ABOUT THIS TASK.
Return exactly those lines of the material below that fall between the line holding "Viewport: 2576px width, 996px height." and the line holding "Open View analytics", inclusive.

MATERIAL FOR THE TASK.

BEGIN

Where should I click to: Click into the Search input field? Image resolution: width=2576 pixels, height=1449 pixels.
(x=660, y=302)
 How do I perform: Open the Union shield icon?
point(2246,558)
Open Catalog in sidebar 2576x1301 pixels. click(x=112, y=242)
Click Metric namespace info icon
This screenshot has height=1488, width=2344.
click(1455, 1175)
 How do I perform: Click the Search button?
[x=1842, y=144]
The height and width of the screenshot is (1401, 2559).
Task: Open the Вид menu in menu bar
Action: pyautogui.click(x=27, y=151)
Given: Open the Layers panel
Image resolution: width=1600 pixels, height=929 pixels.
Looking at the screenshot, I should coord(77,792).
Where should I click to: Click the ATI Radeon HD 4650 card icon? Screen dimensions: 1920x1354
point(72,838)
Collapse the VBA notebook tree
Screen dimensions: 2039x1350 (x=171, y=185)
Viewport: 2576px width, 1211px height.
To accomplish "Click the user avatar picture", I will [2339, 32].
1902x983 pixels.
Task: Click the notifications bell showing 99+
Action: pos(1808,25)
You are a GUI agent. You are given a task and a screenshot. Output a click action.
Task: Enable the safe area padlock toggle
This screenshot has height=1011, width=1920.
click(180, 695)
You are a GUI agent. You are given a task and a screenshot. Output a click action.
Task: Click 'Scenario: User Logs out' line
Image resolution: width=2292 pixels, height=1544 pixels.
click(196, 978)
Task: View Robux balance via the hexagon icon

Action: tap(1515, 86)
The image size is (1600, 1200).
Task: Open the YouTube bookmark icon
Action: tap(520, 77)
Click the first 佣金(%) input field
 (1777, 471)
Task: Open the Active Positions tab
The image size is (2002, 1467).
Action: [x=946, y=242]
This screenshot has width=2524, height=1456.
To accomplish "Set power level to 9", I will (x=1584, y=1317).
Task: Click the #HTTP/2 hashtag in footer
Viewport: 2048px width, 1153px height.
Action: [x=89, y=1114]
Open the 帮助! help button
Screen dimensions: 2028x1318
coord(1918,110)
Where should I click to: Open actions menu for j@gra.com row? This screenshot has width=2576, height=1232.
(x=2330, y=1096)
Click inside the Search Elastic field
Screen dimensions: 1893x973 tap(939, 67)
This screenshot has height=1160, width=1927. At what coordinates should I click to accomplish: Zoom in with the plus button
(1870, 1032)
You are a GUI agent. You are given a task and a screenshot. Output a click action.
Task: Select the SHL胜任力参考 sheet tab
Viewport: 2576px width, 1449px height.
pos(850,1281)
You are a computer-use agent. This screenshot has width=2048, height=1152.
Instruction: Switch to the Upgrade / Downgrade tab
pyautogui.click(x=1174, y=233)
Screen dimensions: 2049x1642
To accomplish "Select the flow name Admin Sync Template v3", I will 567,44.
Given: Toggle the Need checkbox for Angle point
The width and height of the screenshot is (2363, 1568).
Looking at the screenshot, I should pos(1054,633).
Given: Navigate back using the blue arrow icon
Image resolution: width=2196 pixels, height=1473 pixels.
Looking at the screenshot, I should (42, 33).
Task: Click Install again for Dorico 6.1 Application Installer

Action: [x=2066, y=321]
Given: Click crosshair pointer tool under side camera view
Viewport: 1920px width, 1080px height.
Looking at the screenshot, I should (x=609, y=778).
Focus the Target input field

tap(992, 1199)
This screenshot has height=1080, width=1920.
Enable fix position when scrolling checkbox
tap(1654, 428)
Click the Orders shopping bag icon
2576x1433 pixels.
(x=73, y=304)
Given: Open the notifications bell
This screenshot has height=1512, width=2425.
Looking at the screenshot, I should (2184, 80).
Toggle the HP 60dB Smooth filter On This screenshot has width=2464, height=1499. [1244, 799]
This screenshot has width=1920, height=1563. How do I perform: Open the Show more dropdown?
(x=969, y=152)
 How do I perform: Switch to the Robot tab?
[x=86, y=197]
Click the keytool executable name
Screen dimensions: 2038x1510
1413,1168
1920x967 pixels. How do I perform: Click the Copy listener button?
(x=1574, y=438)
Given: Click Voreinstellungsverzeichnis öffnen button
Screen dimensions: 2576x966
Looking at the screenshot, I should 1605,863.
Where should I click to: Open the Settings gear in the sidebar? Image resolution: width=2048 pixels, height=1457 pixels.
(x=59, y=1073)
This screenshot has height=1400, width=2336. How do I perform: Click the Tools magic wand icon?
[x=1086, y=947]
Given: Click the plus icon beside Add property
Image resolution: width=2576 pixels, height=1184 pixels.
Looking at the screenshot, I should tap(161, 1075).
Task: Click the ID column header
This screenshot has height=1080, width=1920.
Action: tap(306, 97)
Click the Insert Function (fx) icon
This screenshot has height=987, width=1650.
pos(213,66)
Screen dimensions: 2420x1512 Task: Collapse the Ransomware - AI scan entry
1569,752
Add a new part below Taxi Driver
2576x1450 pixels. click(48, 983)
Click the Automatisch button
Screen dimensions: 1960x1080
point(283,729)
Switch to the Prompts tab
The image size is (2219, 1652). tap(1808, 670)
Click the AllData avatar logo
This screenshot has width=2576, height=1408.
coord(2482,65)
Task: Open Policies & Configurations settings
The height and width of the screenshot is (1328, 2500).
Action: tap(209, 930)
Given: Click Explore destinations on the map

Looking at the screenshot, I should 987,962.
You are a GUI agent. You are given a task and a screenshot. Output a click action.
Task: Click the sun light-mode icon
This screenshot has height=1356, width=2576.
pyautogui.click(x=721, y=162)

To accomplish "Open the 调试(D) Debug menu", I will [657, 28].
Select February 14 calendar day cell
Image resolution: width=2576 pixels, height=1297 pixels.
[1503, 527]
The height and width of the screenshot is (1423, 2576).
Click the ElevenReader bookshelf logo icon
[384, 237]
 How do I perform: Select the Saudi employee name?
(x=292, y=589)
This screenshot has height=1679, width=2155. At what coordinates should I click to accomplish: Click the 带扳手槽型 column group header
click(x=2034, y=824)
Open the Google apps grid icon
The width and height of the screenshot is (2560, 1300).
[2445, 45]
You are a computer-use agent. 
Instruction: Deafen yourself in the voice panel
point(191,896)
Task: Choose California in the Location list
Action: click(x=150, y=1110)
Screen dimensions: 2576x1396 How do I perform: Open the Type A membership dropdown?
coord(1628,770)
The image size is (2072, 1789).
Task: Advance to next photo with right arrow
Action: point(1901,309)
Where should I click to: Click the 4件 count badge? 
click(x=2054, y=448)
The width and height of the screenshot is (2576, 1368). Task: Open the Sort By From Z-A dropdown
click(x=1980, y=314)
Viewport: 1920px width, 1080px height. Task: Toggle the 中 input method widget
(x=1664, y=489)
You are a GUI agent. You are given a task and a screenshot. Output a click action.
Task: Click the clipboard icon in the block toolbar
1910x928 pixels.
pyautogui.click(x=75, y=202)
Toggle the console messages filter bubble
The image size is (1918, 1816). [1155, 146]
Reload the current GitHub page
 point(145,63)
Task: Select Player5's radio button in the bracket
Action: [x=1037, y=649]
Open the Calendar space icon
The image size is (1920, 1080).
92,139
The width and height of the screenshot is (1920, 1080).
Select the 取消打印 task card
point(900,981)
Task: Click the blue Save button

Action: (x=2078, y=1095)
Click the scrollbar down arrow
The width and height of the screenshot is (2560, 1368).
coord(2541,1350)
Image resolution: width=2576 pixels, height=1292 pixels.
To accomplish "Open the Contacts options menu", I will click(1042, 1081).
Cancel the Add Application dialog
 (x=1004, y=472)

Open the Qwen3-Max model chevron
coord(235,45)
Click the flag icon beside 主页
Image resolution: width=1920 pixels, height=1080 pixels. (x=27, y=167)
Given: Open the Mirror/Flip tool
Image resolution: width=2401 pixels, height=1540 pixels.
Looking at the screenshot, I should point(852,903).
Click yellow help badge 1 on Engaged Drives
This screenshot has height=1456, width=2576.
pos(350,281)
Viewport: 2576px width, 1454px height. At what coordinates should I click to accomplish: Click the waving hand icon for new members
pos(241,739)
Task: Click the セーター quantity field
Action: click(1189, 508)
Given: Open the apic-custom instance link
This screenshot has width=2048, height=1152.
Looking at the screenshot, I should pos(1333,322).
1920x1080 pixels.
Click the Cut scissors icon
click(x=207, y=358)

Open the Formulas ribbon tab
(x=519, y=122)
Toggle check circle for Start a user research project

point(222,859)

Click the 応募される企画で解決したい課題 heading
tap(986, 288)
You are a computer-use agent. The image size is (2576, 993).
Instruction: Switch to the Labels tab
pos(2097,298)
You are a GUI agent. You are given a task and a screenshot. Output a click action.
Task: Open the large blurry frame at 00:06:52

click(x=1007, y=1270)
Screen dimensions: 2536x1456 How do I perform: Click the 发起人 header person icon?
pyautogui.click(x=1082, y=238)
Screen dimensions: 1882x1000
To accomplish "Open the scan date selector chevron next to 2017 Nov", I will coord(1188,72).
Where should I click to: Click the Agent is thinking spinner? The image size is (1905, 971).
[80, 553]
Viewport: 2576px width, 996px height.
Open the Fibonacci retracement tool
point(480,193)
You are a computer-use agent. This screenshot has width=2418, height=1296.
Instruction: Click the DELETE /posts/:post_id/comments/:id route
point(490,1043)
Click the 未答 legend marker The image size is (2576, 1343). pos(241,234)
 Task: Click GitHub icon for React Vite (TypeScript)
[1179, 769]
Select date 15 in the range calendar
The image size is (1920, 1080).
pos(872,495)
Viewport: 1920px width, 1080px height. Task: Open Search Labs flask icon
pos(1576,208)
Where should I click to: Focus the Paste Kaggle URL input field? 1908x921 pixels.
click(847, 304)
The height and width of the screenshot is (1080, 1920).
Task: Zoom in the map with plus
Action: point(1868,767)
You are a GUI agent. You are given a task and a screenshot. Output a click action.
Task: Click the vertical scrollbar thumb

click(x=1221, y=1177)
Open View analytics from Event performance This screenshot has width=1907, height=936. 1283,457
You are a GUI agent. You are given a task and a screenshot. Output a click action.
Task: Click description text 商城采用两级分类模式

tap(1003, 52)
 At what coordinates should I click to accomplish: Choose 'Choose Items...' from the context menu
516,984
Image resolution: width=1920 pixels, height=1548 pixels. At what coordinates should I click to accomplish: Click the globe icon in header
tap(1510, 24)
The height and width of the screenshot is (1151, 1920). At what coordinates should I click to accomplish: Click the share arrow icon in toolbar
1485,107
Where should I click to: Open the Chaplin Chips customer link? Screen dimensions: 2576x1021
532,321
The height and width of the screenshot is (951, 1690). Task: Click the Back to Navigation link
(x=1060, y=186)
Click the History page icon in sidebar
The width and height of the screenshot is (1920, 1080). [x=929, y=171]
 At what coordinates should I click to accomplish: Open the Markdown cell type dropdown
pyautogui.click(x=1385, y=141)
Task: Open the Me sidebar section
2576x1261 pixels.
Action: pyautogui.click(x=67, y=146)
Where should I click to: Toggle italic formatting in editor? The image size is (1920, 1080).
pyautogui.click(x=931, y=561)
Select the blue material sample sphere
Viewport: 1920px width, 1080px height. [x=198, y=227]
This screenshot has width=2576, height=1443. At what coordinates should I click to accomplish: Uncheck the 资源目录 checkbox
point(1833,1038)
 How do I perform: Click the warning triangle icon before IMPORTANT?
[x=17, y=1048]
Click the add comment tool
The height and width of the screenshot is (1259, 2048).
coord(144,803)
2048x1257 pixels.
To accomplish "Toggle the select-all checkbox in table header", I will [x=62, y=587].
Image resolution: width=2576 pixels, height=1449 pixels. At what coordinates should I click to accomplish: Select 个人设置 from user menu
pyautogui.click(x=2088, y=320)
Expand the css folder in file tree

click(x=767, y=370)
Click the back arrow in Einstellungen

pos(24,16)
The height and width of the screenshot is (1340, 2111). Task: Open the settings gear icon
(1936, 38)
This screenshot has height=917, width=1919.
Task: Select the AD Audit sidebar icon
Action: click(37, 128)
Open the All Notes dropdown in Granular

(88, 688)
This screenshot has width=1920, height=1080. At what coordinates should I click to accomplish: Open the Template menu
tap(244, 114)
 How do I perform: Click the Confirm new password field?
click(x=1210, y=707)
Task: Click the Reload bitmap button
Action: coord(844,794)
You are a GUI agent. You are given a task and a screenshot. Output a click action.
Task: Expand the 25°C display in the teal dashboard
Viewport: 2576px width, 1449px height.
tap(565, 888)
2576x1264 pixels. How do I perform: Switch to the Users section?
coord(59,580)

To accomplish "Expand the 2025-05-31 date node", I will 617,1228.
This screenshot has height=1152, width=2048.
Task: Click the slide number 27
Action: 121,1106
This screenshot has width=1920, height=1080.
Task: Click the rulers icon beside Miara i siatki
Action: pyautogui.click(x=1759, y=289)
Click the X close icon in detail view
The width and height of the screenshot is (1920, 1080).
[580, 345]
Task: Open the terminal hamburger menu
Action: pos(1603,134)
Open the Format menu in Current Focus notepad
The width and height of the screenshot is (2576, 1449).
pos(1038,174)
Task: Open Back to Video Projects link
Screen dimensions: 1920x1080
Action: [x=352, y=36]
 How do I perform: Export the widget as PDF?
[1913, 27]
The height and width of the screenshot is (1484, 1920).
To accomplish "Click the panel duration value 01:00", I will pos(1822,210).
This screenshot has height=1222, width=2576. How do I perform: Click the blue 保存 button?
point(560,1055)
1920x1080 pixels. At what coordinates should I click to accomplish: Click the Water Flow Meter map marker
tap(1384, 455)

END

TASK RESULT.
Viewport: 2576px width, 996px height.
Open the Fibonacci retracement tool
point(480,193)
You are a computer-use agent. This screenshot has width=2418, height=1296.
Instruction: Click the DELETE /posts/:post_id/comments/:id route
point(490,1043)
Click the 未答 legend marker The image size is (2576, 1343). pos(241,234)
 Task: Click GitHub icon for React Vite (TypeScript)
[1179, 769]
Select date 15 in the range calendar
The image size is (1920, 1080).
pos(872,495)
Viewport: 1920px width, 1080px height. Task: Open Search Labs flask icon
pos(1576,208)
Where should I click to: Focus the Paste Kaggle URL input field? 1908x921 pixels.
click(847, 304)
The height and width of the screenshot is (1080, 1920).
Task: Zoom in the map with plus
Action: point(1868,767)
You are a GUI agent. You are given a task and a screenshot. Output a click action.
Task: Click the vertical scrollbar thumb

click(x=1221, y=1177)
Open View analytics from Event performance This screenshot has width=1907, height=936. 1283,457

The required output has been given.